## WORK INSTRUCTIONS
Look below for the line containing "Task: Expand the go2_tutorial_inter folder"; write out that line and each one after it to the end, exactly, and nothing else.

## PROVIDED MATERIAL

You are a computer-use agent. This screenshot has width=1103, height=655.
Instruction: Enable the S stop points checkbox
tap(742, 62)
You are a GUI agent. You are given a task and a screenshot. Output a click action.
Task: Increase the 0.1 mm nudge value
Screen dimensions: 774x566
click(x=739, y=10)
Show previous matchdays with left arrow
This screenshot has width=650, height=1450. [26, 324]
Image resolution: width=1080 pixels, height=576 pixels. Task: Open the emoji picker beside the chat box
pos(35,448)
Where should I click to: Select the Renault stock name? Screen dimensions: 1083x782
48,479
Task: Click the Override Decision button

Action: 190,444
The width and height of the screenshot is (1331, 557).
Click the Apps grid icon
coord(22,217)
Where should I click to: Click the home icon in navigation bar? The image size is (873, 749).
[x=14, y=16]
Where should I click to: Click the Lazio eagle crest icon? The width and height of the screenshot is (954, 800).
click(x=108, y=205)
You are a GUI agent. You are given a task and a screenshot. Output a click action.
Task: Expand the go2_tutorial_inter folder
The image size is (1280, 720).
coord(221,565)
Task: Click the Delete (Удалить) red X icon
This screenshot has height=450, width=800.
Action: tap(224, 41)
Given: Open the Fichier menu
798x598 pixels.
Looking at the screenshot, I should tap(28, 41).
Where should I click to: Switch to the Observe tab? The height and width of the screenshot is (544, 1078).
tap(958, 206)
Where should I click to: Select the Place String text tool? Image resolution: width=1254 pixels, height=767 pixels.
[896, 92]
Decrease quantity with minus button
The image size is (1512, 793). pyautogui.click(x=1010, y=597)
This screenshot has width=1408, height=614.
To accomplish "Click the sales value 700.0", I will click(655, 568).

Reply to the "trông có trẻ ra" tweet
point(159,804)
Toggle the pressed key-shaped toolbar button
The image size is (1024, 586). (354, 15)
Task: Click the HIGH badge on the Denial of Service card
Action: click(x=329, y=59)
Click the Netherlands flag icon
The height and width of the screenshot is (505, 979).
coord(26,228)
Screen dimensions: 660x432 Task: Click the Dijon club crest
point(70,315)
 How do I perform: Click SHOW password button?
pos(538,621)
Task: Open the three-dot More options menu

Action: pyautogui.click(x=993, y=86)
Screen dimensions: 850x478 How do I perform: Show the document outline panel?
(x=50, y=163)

## EXERCISE RESULT
Task: Expand the go2_tutorial_inter folder
The image size is (1280, 720).
coord(221,565)
Task: Click the Delete (Удалить) red X icon
This screenshot has height=450, width=800.
Action: tap(224, 41)
Given: Open the Fichier menu
798x598 pixels.
Looking at the screenshot, I should tap(28, 41).
Where should I click to: Switch to the Observe tab? The height and width of the screenshot is (544, 1078).
tap(958, 206)
Where should I click to: Select the Place String text tool? Image resolution: width=1254 pixels, height=767 pixels.
[896, 92]
Decrease quantity with minus button
The image size is (1512, 793). pyautogui.click(x=1010, y=597)
This screenshot has width=1408, height=614.
To accomplish "Click the sales value 700.0", I will click(655, 568).

Reply to the "trông có trẻ ra" tweet
point(159,804)
Toggle the pressed key-shaped toolbar button
The image size is (1024, 586). (354, 15)
Task: Click the HIGH badge on the Denial of Service card
Action: click(x=329, y=59)
Click the Netherlands flag icon
The height and width of the screenshot is (505, 979).
coord(26,228)
Screen dimensions: 660x432 Task: Click the Dijon club crest
point(70,315)
 How do I perform: Click SHOW password button?
pos(538,621)
Task: Open the three-dot More options menu

Action: pyautogui.click(x=993, y=86)
Screen dimensions: 850x478 How do I perform: Show the document outline panel?
(x=50, y=163)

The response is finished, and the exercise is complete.